1.8. 핵산 혼성화 기반 능동 유동 종이 어레이 여과

완충제 조성물은 염 농도의 변경 또는 변성제의 첨가에 의해 혼성화에 영향을 줄 수 있다. 두 가지 유형의 버퍼인 SSC와 TBS의 혼성화 용액을 사용할 수 있다. 완충용액은 0.1% SDS 및 5 % 탈이온화된 포름 아미드가 보충된 여러 농도 (즉, 1X, 2X, 4X, 8X 및 16X)에서 SSC로 구성할 수 있다. SSC를 완충용액으로 사용했을 때, 더 낮은 농도에서 더 높은 SBR(signal to background ratio)이 얻어졌고 2X는 최적의 농도이다. SSC는 혼성화 분석을 위한 가장 일반적인 완충제 중 하나임에도 불구하고, 이 제형은 여전히 실험에서 높은 비표적 신호 (즉, 분홍빛 비표적)를 초래하여 TBS가 대안으로 고려할 수 있다.

본 발명에서 두 버퍼를 비교할 때, TBS가 2XSSC와 비교한 결과 더 낮은 비표적 신호가 있어 TBS에서 더 낮은 SBR 값이 얻을 수 있었다. Tris-buffered salin(TBS)는 핵산 구조를 보존하고 분해를 피하기 위해 분자 생물학에서 일반적으로 사용되는 버퍼이다.

주사기 펌프로 유량을 제어하고 감도를 증가시키도록 최적화할 수 있다. 1000, 150 및 45 μL/min의 3 가지 다른 유속을 테스트하여 각각 30 초, 3 분 및 10 분의 혼성화 시간을 나타냈다. 높은 유속은 낮은 혼성화 신호를 나타내는 표적과 포획 프로브 사이의 적절한 혼성화를 허용하지 않았다. 한편, 150 및 45 μL/min의 낮은 유속에서 수행된 분석은 각각 3 분 및 10 분의 혼성화 시간이 길어짐에 따라 더 높은 신호를 나타냈다. 상이한 유속에 의해 생성된 감도에 대한 효과는 매우 낮은 포획 프로브 농도에서 크게 나타났다. 그러나, 더 높은 포획 프로브 농도에서, 150 및 45 μL/분의 유속은 유사한 신호 강도를 발생시켰다. 따라서, 분석 감도의 저하를 피하기 위해 나머지 실험의 혼성화 단계에 대해 150 μL/min의 유속을 선택할 수 있다.

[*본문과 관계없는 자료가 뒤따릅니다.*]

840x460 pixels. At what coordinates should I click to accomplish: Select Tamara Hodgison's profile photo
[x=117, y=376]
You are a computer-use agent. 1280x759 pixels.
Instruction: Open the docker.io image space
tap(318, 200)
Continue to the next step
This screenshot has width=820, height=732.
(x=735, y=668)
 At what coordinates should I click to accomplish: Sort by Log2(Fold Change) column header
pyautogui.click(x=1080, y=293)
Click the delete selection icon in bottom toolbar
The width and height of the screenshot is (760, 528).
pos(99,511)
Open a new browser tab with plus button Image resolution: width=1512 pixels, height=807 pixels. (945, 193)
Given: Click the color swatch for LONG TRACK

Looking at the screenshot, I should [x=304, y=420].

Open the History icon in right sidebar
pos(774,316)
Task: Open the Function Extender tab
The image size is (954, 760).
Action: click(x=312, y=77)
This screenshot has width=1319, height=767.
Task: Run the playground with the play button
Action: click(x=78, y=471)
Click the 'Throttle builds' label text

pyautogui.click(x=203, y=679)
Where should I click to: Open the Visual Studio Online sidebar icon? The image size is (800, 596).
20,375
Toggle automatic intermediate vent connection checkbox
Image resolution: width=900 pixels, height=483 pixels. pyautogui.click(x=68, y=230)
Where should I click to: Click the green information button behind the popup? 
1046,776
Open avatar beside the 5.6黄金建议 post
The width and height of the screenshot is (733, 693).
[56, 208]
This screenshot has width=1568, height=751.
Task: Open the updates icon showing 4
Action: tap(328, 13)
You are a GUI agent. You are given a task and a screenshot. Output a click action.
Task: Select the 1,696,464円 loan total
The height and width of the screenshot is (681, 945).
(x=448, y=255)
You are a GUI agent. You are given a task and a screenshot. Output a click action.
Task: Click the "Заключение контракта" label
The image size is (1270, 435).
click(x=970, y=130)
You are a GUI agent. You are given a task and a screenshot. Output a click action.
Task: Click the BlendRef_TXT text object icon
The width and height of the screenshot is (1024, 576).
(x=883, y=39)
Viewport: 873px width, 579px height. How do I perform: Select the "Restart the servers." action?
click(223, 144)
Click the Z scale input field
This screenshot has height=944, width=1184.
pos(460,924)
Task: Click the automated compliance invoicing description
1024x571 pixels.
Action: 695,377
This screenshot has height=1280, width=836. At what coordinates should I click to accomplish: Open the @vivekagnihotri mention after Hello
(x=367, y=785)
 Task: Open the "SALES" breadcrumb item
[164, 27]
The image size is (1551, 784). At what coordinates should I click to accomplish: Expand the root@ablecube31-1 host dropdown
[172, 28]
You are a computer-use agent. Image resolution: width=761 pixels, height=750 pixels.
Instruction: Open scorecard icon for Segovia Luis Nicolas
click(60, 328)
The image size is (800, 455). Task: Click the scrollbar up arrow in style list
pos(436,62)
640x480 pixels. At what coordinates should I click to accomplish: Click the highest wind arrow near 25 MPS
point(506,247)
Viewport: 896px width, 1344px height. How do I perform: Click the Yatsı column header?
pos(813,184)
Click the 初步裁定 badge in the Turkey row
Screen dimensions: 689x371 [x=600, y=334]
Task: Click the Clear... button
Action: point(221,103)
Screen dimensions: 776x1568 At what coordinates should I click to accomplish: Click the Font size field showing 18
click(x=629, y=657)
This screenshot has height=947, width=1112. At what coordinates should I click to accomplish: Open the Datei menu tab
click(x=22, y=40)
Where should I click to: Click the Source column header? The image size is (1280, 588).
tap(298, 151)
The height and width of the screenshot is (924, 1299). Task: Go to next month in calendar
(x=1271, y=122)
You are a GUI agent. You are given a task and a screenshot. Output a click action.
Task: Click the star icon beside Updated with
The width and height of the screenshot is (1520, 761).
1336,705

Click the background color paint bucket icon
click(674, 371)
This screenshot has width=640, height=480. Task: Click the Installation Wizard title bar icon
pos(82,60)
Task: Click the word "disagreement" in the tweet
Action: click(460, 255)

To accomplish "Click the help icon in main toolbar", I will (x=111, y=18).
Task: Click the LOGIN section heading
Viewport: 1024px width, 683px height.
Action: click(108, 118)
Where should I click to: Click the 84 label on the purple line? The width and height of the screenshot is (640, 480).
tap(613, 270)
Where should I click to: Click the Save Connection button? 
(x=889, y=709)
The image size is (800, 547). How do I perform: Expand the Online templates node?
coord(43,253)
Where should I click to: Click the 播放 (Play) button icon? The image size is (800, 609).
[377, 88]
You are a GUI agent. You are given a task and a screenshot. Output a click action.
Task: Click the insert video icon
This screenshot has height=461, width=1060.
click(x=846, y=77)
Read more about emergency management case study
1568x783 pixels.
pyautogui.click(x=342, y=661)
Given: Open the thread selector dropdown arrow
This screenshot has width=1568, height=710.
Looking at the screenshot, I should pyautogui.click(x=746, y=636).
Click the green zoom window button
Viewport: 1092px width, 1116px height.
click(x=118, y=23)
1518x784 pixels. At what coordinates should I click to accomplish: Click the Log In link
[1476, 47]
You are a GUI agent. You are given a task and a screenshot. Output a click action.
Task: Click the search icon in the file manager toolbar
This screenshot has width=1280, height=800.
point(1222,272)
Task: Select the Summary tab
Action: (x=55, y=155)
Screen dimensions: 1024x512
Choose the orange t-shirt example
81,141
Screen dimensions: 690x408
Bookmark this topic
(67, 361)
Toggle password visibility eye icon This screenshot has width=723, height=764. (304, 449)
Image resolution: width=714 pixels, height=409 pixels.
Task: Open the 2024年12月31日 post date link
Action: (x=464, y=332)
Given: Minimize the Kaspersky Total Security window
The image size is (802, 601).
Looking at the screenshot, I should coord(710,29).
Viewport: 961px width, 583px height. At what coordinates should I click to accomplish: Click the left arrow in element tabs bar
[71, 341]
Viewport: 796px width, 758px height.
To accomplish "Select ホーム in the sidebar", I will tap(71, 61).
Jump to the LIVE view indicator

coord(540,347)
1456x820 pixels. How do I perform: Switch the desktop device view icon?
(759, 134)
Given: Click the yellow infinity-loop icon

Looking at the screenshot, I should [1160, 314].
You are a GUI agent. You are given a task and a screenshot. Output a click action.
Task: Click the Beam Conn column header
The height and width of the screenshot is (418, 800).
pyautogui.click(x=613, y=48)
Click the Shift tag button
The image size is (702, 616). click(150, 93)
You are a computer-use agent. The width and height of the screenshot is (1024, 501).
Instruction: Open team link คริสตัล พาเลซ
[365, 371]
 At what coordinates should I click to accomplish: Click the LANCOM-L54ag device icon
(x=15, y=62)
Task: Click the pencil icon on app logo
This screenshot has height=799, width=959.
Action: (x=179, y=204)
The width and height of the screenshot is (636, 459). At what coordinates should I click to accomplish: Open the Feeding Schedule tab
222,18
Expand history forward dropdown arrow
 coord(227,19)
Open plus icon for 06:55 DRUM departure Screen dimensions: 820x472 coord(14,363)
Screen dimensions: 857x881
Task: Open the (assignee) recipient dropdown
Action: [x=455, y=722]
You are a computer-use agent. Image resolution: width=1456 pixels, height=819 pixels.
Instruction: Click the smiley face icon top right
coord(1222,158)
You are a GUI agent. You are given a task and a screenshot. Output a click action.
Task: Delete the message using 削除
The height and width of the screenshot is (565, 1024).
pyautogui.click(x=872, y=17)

포획 프로브가 인쇄된 1.3 cm 직경의 니트로셀룰로오스 디스크를 1 mL 주사기와 결합된 폴리프로필렌 필터 홀더(Sterlitech, USA)에 넣고, 주사기 펌프를 사용하여 상이한 분석 용액의 유량을 제어할 수 있다.

상기 분석용액은 표적 프로브가 있는 RPA 반응용액에 완충용액을 첨가하여 희석 단계를 수행할 수 있다.

바람직하게, AFPF 분석 동안 혼성화 및 비색 표지, 두 가지 주요 단계는 둘 다 실온 (약 23-25 ℃)에서 수행할 수 있다. 먼저, 1 mL/분으로 선택된 완충액 500 μL를 첨가하여 종이 어레이를 습윤시킬 수 있다. 그 후, 150 μL/분으로 450 μL RPA 증폭산물 용액을 여러 농도(증폭된 생성물의 경우, 500 μL 실행 완충액 중 50 μL 분해된 dsDNA)에서 150 μL/분으로 혼성화를 하였다.

그 후, 세척단계는 다음과 같이 실시할 수 있으며, 선택된 1 mL 완충용액로 1 mL/분의 완충액으로 세척하였다.

다음으로 Streptavidin coated AuNPs의 용액(Thermo Fisher Scientific, 미국)을 비색 표지 (450 μL, 1 mL/분)로 사용할 수 있다. 마지막으로, 결합되지 않은 나노 입자를 제거하기 위한 마지막 세척 단계가 수행하였다.

사용된 AuNP(Thermo Fisher Scientific, 미국)는 Streptavidindl 코팅된 40-nm 입자이다. 표적 시료 (표적 프로브가 있는 RPA 반응물)을 1xTBS (pH 7.5) 내로 500 μL로 추가로 희석시켰다. 유사하게, Streptavidin coated AuNPs의 용액을 1 xTBS에서 500 μL의 최종 부피로 1 : 4로 희석하였다. 막 슬라이드로부터 어레이의 원형 컷 아웃을 Swinnex 13-mm 폴리 프로필렌 필터 홀더 (Sterlitech, USA)에 넣었다. 표적 및 세척 완충액 (0.05 % 트윈-20으로 보충된 1xTBS)을 주사기 펌프 (PHD 2000, 하버드 장치)를 사용하여 막을 통해 수직으로 첨가하였다.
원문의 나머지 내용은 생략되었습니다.